▶ _DIRECTIONS_
1. Summarize the neural network data lesson in two sentences.
2. In the neural network data lesson, what grid size are the smile images limited to?

▶ _TEXT SHOWN_

━━━━━━━━━━━━━━━━━━━━━━━━━━━━━━

Lesson Description
The "Neural Network Data" Lesson is part of the full, Hard Parts of AI: Neural Networks course featured in this preview video. Here's what you'd learn in this lesson:
Will introduces the next prediction challenge: a model that can detect a smile in an image. The scope is simplified by constraining the size of the images to a three-by-four-pixel grid. Ones and zeros are used to reflect active pixels, and sample smiles/non-smiles are provided.
Transcript from the "Neural Network Data" Lesson
[00:00:00]
>> Will Sentance: All right, so, if we were able to predict fraud or not because we had background information on the refund request, I want my money back on DoorDash. Then we used it on the population as a whole. That means all refunds, and we were able to say, hey, this new refund request, looking at the background data on it, because I learned the pattern of the background data of the refund request.
[00:00:29]
And whether or not to give a refund for the sample, I can apply that same pattern to the population. If we have labeled data, some information in that case it was details of the refund, represented as numbers plus labels of what that info is. And remember, whether or not a refund was given was essentially a label, Refund 1, Refund -1.

━━━━━━━━━━━━━━━━━━━━━━━━━━━━━━

▶ _DATA_

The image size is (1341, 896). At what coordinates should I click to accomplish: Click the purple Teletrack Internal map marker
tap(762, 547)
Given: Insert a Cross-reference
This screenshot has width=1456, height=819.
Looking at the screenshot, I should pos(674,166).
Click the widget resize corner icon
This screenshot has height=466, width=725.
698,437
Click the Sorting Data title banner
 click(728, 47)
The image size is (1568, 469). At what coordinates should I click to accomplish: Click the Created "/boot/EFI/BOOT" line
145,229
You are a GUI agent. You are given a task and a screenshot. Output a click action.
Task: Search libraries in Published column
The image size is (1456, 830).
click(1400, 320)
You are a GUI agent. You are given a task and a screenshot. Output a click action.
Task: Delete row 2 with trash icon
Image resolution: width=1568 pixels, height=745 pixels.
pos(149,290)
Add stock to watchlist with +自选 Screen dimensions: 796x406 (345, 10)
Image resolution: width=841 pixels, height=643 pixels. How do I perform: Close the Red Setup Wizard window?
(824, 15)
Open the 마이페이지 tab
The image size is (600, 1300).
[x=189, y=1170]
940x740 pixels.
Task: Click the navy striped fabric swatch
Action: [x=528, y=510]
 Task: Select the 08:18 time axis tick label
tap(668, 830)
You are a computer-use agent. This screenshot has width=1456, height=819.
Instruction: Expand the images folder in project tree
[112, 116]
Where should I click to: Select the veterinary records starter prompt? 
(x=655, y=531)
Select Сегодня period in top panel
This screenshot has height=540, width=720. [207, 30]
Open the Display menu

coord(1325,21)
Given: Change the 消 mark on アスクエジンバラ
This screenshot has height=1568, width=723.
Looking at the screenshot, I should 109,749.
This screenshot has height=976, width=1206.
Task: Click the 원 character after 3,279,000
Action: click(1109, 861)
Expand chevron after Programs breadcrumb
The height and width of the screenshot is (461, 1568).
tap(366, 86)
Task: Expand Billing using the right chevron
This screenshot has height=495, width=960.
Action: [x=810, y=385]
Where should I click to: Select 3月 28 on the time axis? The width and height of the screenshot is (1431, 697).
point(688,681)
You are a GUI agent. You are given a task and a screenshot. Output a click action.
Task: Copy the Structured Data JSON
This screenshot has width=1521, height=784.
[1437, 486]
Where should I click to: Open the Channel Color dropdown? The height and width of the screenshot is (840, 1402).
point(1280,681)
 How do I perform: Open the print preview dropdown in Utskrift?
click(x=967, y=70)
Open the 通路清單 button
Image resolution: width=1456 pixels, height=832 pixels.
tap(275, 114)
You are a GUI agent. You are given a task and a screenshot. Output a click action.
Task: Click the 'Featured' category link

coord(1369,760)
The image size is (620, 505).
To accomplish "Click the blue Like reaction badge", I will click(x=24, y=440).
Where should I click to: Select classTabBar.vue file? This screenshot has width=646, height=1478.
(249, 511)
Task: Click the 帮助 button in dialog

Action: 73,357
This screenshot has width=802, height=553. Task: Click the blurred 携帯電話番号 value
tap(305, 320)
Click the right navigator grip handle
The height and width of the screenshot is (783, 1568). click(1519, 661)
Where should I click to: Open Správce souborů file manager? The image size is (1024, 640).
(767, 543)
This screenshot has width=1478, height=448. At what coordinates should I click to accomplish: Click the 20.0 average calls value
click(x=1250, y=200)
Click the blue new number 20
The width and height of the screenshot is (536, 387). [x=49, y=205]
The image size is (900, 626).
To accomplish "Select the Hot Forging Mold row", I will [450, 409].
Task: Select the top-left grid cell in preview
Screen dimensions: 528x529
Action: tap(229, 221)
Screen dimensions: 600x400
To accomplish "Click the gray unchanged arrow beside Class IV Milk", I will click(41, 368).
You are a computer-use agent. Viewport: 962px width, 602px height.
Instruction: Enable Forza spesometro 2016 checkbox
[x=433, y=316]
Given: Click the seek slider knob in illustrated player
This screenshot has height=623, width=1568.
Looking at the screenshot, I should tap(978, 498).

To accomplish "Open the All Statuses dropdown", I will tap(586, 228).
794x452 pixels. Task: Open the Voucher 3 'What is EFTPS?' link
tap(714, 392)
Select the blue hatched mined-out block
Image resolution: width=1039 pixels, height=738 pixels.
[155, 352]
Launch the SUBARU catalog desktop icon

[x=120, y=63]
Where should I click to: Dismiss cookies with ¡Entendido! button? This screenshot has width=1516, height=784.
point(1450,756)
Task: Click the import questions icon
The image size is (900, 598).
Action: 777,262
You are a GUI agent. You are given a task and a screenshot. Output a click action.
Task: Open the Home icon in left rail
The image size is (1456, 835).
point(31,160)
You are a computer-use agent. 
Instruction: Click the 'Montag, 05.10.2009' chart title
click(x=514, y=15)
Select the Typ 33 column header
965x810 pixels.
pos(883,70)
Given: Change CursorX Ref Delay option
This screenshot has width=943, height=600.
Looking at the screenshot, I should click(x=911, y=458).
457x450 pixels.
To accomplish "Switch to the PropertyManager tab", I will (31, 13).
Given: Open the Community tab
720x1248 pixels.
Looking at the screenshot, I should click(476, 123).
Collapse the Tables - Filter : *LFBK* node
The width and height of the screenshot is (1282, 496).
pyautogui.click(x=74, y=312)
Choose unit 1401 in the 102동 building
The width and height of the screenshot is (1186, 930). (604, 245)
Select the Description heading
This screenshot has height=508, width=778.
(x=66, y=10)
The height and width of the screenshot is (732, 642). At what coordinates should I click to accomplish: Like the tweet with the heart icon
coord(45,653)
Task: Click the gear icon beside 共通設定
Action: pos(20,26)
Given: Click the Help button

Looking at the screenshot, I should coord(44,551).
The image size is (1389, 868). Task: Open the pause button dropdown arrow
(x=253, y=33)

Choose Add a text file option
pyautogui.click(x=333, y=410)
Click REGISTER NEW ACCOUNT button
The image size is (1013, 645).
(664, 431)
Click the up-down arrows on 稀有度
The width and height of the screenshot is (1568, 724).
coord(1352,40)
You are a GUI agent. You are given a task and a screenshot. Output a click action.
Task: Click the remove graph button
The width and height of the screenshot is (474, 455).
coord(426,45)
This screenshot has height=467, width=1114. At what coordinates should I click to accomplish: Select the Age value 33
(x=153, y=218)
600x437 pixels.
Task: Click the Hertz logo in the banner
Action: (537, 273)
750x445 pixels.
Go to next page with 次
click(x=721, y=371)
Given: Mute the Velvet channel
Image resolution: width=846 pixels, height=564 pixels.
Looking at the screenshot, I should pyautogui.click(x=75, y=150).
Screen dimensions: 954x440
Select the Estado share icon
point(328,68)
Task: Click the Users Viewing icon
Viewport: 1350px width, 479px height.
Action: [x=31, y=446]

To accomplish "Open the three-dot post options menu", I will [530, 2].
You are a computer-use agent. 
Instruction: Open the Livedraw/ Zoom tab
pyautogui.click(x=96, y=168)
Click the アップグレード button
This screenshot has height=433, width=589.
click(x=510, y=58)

━━━━━━━━━━━━━━━━━━━━━━━━━━━━━━

▶ _EXPECTED RESULTS_
1. Will introduces a challenge to build a model that detects a smile in an image, simplified to a three-by-four-pixel grid where ones and zeros mark active pixels. In the transcript, he recalls predicting fraud on refund requests by learning a pattern from labeled sample data and applying it to all refunds.

2. A three-by-four-pixel grid.